Blog: Internet Of Things

Security testing advice for Automotive OEMs and Tier ones

Andrew Tierney 29 Jan 2017

Security Testing – Aims and Limitations

Security testing aims to find vulnerabilities.

A vulnerability is a weakness that could be exploited to perform unauthorised actions on a computer system. Vulnerabilities may require that certain conditions are met, such:

  • Physical access – access to one or more devices is required to exploit the vulnerability.
  • RF range – must be within radio frequency range.
  • Authentication – a set of valid credentials are required e.g. a Wi-Fi password for a hotspot.
  • User interaction – a user of the system must carry out an action e.g. click on a link.

Once found, the business can then decide how to handle these vulnerabilities. They may:

  • Fix the vulnerability – preventing it from being exploited.
  • Mitigate the risk – places barriers in place to make the vulnerability harder to exploit or reduce the impact if it is exploited.
  • Accept the risk – decided that they would rather leave the vulnerability.

Accepting risk is often seen as an undesirable option. As a result of this, testing is sometimes artificially constrained to prevent issues from being discovered.

“Out of sight, out of mind” would describe this attitude. It is harmful and high-risk. Examples of this would include:

  • Discovery of a hardcoded password across all devices, stored as a hash, but not providing the password. Given time and resources, it would be possible to obtain the plaintext password, either by brute force or another method (such as a breach of development systems). Providing the password to permit access would provide a better depth of testing and avoid wasting time.
  • Code readout protection preventing access to firmware. Given time and resources, firmware can be recovered from most devices, and then reverse engineered. This can discover issues such as backdoor access, hardcoded keys, or debug functionality. Giving direct access to firmware allows testing to progress faster.
  • Source code access. Whilst compiled firmware can be disassembled to determine function and find vulnerabilities, this can take a long time, especially on large systems (e.g. IVIs) or ones with little information available (e.g. some CAN gateways).
  • Limiting scope. For example, taking backend services out-of-scope so that they cannot be attacked. In general, an attacker is not limited in which actions they can perform.

There are several realities about security testing that should be accepted:

  • Testing is always limited in time.
  • Deeply hidden vulnerabilities will not be uncovered. There are hundreds of examples of issues in widely deployed software and hardware than have existed for many years without being found.

Because security design testing cannot guarantee that it will prevent all vulnerabilities, a method called defence-in-depth should be used. This means that multiple security mechanisms are put in place to protect assets. There are many clear examples of this being used in systems:

  • Password hashing – passwords are stored hashed, so that even if the data is leaked, the passwords cannot be determined.
  • Firewalling – a firewall can protect machines on an internal network from being connected to from the Internet, in the event that any of the services can be compromised.
  • Key diversification – devices use different keys so that even if one is compromised, the keys cannot be used to compromise multiple devices.

Just because a total system compromise is not found during a security test does not mean that one will not be found in the future. 10 vulnerabilities could be identified during a test, but it may take the 11th to permit total compromise.

In terms of risk to automotive systems, there are several classes of attack that stand out as high impact:

  • Break-once Run Everywhere (BORE) attacks – for example, obtaining a hard-coded password common across all IVIs. The password could be spread and used by many to perform other attacks.

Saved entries

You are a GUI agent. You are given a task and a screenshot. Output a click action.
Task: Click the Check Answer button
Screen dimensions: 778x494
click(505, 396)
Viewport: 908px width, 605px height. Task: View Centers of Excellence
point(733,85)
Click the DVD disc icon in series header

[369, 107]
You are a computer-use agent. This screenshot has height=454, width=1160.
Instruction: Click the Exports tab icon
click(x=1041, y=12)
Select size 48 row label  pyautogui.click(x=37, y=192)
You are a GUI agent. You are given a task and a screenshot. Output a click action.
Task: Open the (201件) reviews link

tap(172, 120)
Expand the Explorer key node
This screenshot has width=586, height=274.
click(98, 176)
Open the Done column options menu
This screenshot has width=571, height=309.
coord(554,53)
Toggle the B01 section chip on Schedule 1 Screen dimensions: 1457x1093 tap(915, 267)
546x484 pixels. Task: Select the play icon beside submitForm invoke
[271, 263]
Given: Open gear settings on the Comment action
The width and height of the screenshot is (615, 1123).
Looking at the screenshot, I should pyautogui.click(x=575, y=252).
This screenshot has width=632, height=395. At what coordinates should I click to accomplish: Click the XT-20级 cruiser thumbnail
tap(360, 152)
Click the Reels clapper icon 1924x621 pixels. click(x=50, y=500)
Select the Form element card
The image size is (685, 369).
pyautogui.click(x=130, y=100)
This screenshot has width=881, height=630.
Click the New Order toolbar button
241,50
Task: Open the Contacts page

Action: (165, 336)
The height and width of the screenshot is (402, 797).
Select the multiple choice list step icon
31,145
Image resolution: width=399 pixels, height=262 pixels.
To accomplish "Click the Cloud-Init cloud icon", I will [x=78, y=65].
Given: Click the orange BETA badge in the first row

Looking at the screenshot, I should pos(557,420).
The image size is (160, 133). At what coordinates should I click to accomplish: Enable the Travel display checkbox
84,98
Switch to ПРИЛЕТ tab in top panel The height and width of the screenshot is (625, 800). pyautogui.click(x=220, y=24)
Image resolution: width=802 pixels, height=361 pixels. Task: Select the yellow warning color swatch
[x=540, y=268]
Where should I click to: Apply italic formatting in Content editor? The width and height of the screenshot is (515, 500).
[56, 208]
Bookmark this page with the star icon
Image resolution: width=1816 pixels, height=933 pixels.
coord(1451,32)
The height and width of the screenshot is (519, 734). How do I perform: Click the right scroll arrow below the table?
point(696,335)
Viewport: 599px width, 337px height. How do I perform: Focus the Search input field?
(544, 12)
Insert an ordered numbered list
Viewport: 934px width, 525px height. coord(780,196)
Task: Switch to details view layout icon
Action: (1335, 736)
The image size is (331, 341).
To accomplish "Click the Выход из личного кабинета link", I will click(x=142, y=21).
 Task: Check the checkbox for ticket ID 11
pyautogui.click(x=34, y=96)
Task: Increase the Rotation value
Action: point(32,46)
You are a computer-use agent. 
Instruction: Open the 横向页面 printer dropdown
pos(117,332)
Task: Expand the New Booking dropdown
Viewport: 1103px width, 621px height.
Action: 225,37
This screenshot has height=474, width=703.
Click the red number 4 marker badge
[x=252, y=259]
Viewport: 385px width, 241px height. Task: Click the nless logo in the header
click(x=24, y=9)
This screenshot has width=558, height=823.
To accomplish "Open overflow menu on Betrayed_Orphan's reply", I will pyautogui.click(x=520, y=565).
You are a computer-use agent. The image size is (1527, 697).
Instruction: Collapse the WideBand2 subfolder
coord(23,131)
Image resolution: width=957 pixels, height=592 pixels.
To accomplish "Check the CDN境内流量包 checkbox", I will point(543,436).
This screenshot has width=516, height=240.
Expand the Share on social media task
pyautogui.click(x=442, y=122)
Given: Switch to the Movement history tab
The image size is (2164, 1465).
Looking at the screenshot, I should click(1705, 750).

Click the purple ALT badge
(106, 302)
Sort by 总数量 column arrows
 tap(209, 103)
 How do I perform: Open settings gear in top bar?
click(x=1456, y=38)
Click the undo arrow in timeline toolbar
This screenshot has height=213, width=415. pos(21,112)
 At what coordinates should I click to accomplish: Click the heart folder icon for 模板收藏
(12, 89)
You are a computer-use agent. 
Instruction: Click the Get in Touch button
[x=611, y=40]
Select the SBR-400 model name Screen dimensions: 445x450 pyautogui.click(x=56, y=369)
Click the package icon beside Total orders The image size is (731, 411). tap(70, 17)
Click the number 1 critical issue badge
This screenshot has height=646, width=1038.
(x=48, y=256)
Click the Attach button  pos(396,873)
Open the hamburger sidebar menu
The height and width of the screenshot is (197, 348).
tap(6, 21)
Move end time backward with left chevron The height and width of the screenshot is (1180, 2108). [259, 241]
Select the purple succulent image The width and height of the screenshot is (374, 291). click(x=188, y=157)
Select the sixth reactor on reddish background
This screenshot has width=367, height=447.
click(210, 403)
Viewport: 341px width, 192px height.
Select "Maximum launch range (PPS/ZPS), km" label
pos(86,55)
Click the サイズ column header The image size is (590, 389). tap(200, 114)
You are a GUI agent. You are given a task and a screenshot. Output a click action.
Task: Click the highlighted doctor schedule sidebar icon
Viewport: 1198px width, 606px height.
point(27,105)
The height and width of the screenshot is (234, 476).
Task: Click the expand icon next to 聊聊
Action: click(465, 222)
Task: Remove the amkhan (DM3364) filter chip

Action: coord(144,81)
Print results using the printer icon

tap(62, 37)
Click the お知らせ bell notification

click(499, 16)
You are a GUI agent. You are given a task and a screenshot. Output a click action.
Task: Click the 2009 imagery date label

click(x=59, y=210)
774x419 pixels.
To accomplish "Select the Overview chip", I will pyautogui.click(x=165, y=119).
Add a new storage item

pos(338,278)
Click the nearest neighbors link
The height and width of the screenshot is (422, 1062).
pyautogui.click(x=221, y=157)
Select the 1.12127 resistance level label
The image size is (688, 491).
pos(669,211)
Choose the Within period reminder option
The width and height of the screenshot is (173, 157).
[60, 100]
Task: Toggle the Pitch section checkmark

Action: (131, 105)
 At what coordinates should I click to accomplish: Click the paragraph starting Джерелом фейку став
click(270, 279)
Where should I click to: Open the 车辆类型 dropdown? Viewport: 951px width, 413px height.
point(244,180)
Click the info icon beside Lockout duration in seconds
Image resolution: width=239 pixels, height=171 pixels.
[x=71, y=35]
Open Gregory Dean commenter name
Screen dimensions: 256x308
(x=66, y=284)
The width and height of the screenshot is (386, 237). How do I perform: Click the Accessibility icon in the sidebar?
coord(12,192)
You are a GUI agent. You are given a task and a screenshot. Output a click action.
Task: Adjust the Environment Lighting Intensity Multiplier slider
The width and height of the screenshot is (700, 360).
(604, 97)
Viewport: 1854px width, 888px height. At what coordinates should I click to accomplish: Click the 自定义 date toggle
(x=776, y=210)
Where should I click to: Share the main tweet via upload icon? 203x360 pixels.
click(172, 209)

## Required work
In the automotive security testing post, what does the abbreviation BORE stand for?

## Result for this task
Break-once Run Everywhere